SEPA ist die bekannte und im Alltag verwendetet Abkürzung für Single Euro Payments Area, was im Deutschen mit Einheitlicher Euro-Zahlungsverkehrsraum übersetzt werden kann. Über das SEPA-Verfahren sollen bargeldlose Zahlungen international standardisiert werden. Die Gebiete, welche sich das SEPA-Verfahren als neuen Standard in bargeldlosen Zahlungen gesetzt haben, reichen geographisch weit über die Grenzen Europas hinaus. Einer der Ansprüche der Umstellung der Zahlungsverfahren ist es, dass die Kunden, welche eine Zahlung vornehmen, keinen Unterschied mehr zwischen nationalen und internationalen Transaktionen bemerken sollen. In Deutschland hat das SEPA Verfahren im August 2014 im Geschäftsverkehrt das alte Überweisungsverfahren abgelöst. Private Nutzer können in einer Übergangszeit das alte Verfahren zur Zahlung noch bis zum Februar 2016 benutzen.
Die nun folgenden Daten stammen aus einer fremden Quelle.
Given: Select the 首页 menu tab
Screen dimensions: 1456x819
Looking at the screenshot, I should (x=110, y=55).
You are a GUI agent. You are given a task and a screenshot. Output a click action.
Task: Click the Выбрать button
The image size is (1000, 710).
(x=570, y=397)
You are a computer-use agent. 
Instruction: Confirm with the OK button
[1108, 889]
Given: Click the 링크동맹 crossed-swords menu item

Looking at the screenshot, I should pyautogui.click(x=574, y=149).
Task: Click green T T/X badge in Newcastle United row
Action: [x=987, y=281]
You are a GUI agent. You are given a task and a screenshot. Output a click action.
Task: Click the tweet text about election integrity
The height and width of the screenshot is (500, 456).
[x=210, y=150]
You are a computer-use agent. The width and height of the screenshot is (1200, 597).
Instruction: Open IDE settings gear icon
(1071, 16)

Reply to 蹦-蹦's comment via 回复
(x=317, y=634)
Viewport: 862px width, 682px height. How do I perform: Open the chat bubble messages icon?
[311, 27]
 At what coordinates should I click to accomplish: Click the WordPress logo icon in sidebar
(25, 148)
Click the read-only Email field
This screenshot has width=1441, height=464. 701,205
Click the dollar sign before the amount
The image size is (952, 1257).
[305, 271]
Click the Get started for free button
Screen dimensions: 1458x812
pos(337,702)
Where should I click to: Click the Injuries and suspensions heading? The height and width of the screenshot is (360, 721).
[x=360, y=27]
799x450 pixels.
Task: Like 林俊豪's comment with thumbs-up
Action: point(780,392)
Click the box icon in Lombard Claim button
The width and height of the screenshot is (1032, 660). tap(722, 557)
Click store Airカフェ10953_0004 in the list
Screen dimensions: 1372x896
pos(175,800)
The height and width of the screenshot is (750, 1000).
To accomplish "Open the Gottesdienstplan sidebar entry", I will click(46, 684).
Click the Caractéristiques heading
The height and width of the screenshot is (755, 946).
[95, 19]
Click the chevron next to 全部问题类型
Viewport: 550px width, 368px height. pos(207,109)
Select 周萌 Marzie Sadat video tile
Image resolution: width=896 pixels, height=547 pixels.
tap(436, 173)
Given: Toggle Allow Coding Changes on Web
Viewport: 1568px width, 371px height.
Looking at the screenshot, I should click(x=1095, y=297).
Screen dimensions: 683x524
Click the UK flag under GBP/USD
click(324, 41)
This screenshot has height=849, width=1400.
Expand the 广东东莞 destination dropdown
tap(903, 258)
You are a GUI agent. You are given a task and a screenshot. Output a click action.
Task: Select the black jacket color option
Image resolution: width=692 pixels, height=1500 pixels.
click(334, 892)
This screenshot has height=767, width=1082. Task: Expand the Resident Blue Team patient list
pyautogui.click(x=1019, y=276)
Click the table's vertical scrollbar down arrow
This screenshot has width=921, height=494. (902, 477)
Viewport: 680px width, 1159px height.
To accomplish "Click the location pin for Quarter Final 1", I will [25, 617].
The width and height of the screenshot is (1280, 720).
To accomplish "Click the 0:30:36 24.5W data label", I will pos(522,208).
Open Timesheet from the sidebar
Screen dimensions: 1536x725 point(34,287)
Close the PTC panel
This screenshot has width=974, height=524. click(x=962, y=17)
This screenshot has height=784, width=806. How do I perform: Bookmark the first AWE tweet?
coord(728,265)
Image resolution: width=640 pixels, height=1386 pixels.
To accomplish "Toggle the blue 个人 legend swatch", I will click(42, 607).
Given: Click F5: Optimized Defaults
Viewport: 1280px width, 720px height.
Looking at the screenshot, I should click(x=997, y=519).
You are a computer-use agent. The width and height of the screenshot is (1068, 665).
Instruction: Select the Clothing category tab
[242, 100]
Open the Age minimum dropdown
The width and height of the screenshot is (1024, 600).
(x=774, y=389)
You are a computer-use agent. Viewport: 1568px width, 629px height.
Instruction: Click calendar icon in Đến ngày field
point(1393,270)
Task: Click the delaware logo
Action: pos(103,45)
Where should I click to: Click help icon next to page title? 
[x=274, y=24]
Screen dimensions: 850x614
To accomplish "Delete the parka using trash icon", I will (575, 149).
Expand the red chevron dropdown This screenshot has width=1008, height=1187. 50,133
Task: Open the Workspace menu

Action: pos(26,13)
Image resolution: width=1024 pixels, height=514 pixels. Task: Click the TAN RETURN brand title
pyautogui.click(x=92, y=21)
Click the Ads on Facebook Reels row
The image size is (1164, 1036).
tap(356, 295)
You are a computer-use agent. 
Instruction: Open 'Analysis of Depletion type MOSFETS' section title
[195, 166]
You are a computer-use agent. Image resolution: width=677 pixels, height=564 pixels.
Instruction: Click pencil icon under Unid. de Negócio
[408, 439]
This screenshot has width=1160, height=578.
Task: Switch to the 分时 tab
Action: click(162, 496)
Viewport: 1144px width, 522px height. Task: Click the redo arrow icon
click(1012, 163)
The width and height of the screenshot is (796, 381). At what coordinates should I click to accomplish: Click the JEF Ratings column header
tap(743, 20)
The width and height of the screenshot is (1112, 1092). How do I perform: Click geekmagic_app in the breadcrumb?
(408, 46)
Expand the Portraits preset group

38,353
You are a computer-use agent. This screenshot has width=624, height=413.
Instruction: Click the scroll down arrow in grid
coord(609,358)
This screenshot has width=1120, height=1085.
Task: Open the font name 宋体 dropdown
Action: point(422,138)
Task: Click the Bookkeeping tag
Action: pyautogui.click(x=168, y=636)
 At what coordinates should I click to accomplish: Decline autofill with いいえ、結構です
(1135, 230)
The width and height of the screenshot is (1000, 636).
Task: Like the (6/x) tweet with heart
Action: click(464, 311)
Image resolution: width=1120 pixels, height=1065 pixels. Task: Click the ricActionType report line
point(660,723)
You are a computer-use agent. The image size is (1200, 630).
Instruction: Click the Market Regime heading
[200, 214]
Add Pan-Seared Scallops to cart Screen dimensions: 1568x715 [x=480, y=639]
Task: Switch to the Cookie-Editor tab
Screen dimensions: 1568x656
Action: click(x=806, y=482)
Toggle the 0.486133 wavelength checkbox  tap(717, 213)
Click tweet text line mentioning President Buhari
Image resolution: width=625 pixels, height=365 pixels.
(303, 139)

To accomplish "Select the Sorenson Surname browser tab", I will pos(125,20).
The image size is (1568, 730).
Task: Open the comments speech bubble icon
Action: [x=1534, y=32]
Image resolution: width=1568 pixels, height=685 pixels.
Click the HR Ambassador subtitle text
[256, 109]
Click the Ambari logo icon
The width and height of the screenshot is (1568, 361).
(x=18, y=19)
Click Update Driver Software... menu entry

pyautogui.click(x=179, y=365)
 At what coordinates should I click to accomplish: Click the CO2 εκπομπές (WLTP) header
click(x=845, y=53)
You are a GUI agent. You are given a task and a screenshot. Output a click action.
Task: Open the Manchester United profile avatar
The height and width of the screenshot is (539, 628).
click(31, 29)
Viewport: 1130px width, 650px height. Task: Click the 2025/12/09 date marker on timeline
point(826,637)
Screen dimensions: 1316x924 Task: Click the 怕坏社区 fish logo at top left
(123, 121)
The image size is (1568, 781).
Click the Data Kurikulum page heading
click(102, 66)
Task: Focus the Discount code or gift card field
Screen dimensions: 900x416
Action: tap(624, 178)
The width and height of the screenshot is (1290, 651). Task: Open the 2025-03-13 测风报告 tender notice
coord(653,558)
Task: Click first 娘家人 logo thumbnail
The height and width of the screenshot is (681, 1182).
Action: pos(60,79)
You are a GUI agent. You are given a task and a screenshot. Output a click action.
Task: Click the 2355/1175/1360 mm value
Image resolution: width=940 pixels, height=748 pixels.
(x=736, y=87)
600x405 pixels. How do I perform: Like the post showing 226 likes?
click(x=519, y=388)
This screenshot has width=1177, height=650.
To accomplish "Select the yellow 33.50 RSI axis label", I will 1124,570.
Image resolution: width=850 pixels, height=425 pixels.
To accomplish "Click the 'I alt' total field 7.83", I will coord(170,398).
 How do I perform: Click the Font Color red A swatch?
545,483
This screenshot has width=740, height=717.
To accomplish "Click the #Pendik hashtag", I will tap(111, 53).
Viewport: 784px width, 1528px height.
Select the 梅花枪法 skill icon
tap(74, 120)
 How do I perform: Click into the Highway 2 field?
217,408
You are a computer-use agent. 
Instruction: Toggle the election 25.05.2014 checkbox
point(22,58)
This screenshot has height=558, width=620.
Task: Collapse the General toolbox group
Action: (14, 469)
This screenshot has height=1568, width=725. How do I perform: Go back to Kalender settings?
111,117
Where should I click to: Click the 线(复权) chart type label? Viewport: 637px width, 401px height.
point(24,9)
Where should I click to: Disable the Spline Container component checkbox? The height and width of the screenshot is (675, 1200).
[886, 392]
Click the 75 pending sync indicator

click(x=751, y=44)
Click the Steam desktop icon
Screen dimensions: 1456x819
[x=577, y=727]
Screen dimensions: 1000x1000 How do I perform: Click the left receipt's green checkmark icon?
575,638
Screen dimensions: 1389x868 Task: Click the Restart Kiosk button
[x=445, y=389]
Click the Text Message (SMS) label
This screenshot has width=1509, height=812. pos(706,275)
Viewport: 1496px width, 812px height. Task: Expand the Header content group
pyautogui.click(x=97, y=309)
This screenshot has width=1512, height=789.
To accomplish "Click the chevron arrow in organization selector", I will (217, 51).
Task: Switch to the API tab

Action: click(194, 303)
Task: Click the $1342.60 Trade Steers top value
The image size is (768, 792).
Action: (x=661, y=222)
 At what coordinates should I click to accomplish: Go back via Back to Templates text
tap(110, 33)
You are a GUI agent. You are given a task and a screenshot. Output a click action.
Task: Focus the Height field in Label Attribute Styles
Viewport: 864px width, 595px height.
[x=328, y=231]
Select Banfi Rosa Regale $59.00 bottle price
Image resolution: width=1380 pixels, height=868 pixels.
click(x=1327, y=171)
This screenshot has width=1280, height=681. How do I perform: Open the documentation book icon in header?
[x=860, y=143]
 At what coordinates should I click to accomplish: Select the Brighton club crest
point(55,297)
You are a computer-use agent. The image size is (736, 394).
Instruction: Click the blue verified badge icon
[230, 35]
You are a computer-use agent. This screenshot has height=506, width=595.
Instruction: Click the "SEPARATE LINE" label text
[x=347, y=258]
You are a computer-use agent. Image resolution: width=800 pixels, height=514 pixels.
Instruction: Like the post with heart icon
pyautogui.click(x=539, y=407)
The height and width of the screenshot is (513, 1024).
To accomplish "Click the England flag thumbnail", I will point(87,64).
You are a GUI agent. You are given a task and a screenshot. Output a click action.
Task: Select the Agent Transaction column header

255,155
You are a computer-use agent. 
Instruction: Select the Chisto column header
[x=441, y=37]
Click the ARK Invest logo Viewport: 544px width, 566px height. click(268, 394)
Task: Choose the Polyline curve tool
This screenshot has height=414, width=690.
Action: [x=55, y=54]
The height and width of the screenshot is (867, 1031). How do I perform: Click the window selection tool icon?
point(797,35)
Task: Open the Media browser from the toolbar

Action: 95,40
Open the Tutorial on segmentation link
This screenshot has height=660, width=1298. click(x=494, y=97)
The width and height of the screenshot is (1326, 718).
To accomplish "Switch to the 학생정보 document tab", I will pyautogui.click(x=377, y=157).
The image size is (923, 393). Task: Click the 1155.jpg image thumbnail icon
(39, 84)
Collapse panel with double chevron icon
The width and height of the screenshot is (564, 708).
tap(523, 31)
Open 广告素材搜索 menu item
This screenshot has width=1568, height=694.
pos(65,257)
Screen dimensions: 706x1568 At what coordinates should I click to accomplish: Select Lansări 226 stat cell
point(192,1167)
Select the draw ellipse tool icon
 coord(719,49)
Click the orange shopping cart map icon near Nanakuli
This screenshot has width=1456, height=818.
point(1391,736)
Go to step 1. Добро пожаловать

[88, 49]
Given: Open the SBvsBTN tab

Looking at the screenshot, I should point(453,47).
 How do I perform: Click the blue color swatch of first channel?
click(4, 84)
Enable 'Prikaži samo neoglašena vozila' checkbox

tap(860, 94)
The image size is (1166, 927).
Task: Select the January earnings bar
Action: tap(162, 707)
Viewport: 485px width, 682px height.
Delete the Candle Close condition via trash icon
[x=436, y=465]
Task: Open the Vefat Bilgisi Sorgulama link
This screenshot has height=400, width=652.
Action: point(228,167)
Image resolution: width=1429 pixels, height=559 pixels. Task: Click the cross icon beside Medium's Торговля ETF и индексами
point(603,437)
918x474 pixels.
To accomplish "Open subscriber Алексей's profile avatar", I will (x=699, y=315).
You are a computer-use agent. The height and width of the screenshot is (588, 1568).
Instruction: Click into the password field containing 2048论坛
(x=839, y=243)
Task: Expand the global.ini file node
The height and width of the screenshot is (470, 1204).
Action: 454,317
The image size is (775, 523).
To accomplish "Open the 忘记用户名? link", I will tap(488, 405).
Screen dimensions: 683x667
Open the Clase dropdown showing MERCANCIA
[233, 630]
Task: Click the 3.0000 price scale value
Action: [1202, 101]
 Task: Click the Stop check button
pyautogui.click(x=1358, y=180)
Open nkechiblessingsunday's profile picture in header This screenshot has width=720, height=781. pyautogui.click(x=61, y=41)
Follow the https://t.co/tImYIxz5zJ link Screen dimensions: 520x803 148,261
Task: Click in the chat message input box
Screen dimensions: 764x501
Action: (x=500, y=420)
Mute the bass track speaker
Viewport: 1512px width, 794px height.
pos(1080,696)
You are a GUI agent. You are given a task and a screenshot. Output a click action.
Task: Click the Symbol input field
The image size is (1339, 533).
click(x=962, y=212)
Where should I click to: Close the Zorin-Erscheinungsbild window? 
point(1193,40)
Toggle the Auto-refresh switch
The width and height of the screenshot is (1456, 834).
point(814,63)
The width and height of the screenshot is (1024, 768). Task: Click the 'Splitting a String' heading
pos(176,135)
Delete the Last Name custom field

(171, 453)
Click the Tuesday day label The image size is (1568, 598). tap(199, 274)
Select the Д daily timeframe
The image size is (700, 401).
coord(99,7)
SEPA-Verfahren mit IBAN und BIC

Im SEPA-Verfahren werden anstatt nur einer Kontonummer und einer Bankleitzahl BIC und IBAN zur Identifikation von Zahlendem und vom Zahlungsempfänger genutzt. Informationen zur Kontonummer und Bankleitzahl befinden sich in den Codes von BIC und IBAN. Die Umstellung auf das SEPA-Verfahren verzeichnet einige Vorteile im internationalen Zahlungsverkehr. Der größte Vorteil ist die allgemeine Erleichterung des Zahlungsverkehrs bei internationalen Transaktionen. Zusätzlich bleibt eine zeitliche Verzögerung bei Lastschriften durch das SEPA-Verfahren aus. Auch bei Überweisungen ist der Float zeitlich auf einen Tag beschränkt.